5FindLaw. Maryland Code General Provisions 8-107

These protections apply even if the underlying false claims case is ultimately dismissed, as long as the whistleblower acted lawfully and in good faith when reporting the suspected fraud.

Statute of Limitations

A qui tam action under the Maryland False Claims Act must be filed by the later of two deadlines: six years after the date the violation occurred, or three years after the date the person filing the action knew or reasonably should have known the material facts. Regardless of when the fraud is discovered, however, no case can be brought more than ten years after the violation itself.

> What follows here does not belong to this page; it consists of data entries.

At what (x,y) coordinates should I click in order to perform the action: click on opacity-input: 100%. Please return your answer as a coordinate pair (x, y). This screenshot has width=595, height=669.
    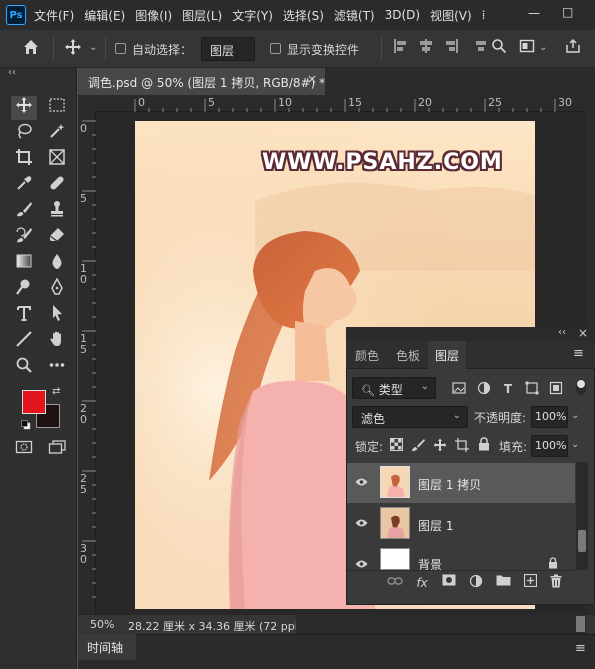
    Looking at the image, I should click on (550, 417).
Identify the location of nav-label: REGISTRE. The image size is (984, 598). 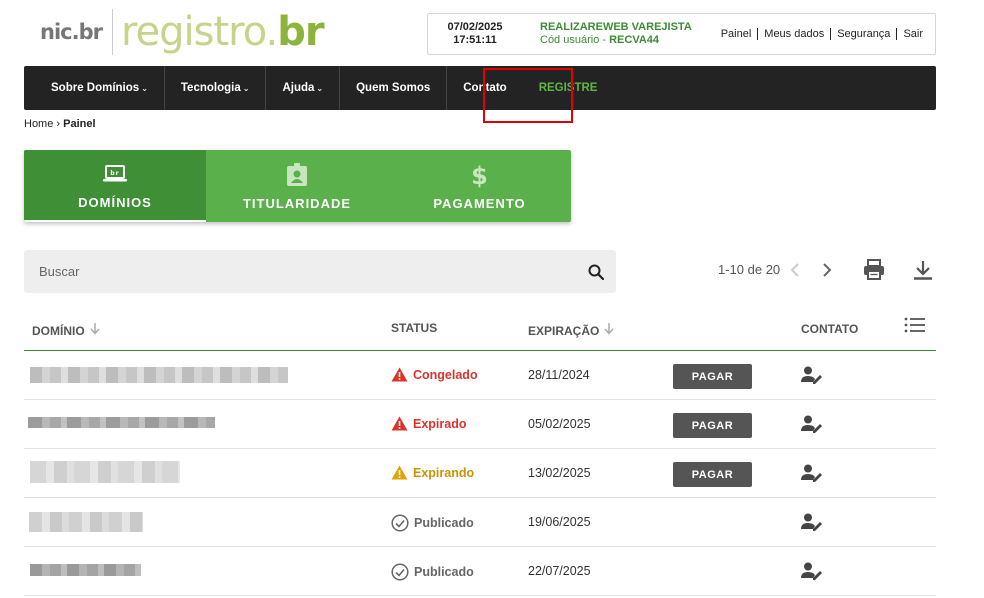
(568, 88).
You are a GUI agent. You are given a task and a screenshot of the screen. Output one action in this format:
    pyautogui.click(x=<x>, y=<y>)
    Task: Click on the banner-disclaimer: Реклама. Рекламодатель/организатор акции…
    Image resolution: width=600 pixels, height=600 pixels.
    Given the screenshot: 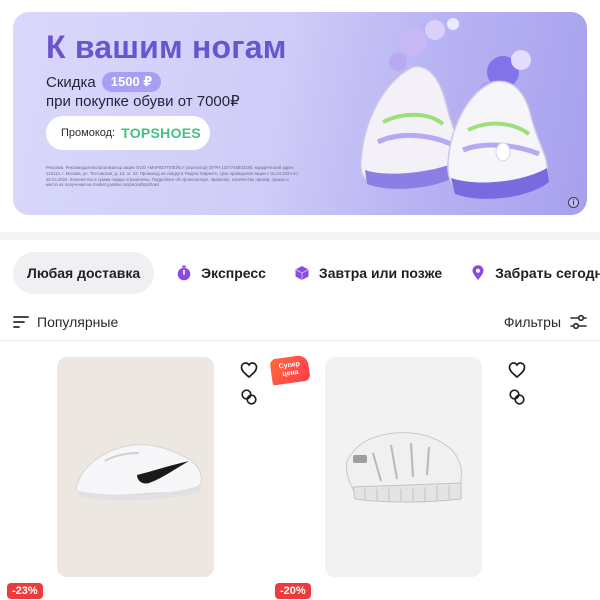 What is the action you would take?
    pyautogui.click(x=172, y=176)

6Maryland General Assembly. Maryland Code General Provisions Title 8

The discovery rule matters in practice because fraud is often hidden for years. A contractor who inflated invoices in 2020 but concealed the overcharges through falsified records might not be exposed until 2025. In that scenario, the three-year discovery clock would extend the filing deadline to 2028, well beyond the basic six-year window. But if the same fraud were not uncovered until 2031, the ten-year outer limit would bar the claim entirely.

Building a Strong Case Before You File

Because Maryland requires the government to intervene or the case dies, preparation matters more here than in most states. The written disclosure you submit alongside the complaint should contain everything an investigator needs to evaluate and build the case without relying on your continued cooperation alone.

Useful evidence typically includes original invoices or billing records showing the false claims, contracts or grant agreements establishing what the defendant was actually supposed to deliver, and internal communications where individuals acknowledge discrepancies or discuss the scheme. Emails and memos that show awareness are especially valuable because they go directly to the “knowingly” standard. Organizing everything chronologically helps investigators see the pattern quickly.

Most courts have taken the position that qui tam cases cannot be handled without an attorney, because the real party in interest is the government rather than the individual filing. Given the complexity of the seal requirements, disclosure obligations, and the stakes involved if the government declines to intervene, working with experienced counsel before filing is worth the investment. A poorly prepared disclosure that leads to a government declination means the entire case gets dismissed, and the opportunity to recover may be lost for good.